- TASK TO CARRY OUT
From the data below, retype exactly the lines starting with the one that contains "Click the Exit button" and ending with the one that contains "711x473 pixels.", both included.

*** Opening DATA EXTRACT ***

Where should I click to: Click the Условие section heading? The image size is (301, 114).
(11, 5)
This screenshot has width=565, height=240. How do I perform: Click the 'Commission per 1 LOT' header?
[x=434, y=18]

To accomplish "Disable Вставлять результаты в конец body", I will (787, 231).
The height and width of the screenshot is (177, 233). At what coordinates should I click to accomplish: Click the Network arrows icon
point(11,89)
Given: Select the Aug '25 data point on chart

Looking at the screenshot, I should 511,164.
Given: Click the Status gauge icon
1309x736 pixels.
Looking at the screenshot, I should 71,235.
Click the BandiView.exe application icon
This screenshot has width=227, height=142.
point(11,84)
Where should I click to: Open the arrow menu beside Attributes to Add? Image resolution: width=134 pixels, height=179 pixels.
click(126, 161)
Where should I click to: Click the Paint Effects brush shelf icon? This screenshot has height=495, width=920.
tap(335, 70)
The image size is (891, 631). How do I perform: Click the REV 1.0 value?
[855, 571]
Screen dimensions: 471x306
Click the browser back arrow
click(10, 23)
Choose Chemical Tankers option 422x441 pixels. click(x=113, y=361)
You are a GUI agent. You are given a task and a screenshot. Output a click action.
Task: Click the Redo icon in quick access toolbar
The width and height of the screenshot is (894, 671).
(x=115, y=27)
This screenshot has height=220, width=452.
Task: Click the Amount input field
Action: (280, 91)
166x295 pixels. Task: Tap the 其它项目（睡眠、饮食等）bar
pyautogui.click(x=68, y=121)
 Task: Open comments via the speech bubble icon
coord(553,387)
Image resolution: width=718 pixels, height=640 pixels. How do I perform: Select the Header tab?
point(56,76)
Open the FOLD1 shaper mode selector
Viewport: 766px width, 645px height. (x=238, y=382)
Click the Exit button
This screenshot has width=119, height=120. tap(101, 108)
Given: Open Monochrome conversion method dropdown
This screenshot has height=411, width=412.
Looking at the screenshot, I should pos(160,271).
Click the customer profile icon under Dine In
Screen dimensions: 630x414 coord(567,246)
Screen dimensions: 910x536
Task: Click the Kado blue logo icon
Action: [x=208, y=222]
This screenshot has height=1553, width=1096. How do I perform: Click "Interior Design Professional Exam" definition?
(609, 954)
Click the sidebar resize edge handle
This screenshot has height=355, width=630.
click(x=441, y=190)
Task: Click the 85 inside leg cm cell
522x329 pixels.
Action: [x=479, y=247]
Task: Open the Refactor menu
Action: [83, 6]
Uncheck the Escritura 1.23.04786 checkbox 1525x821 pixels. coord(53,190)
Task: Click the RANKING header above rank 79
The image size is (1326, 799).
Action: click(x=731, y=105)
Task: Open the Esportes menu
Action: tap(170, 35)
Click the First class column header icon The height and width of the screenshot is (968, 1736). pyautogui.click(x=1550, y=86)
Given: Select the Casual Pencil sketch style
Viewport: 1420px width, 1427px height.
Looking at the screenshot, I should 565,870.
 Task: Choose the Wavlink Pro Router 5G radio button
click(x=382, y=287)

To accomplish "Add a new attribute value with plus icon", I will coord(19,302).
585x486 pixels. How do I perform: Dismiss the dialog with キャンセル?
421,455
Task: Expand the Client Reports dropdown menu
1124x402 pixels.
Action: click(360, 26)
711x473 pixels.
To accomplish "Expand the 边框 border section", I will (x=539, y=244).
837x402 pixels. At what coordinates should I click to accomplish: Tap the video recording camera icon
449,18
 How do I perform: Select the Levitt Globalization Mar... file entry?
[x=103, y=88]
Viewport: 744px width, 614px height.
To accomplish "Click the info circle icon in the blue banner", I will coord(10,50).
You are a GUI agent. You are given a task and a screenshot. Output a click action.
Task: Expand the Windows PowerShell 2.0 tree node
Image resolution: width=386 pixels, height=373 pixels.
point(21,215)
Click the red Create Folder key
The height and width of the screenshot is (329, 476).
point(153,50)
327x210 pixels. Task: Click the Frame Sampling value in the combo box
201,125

*** Closing DATA EXTRACT ***

- COMPLETED EXERCISE
Click the Exit button
This screenshot has width=119, height=120. tap(101, 108)
Given: Open Monochrome conversion method dropdown
This screenshot has height=411, width=412.
Looking at the screenshot, I should pos(160,271).
Click the customer profile icon under Dine In
Screen dimensions: 630x414 coord(567,246)
Screen dimensions: 910x536
Task: Click the Kado blue logo icon
Action: [x=208, y=222]
This screenshot has height=1553, width=1096. How do I perform: Click "Interior Design Professional Exam" definition?
(609, 954)
Click the sidebar resize edge handle
This screenshot has height=355, width=630.
click(x=441, y=190)
Task: Click the 85 inside leg cm cell
522x329 pixels.
Action: [x=479, y=247]
Task: Open the Refactor menu
Action: [83, 6]
Uncheck the Escritura 1.23.04786 checkbox 1525x821 pixels. coord(53,190)
Task: Click the RANKING header above rank 79
The image size is (1326, 799).
Action: click(x=731, y=105)
Task: Open the Esportes menu
Action: tap(170, 35)
Click the First class column header icon The height and width of the screenshot is (968, 1736). pyautogui.click(x=1550, y=86)
Given: Select the Casual Pencil sketch style
Viewport: 1420px width, 1427px height.
Looking at the screenshot, I should 565,870.
 Task: Choose the Wavlink Pro Router 5G radio button
click(x=382, y=287)

To accomplish "Add a new attribute value with plus icon", I will coord(19,302).
585x486 pixels. How do I perform: Dismiss the dialog with キャンセル?
421,455
Task: Expand the Client Reports dropdown menu
1124x402 pixels.
Action: click(360, 26)
711x473 pixels.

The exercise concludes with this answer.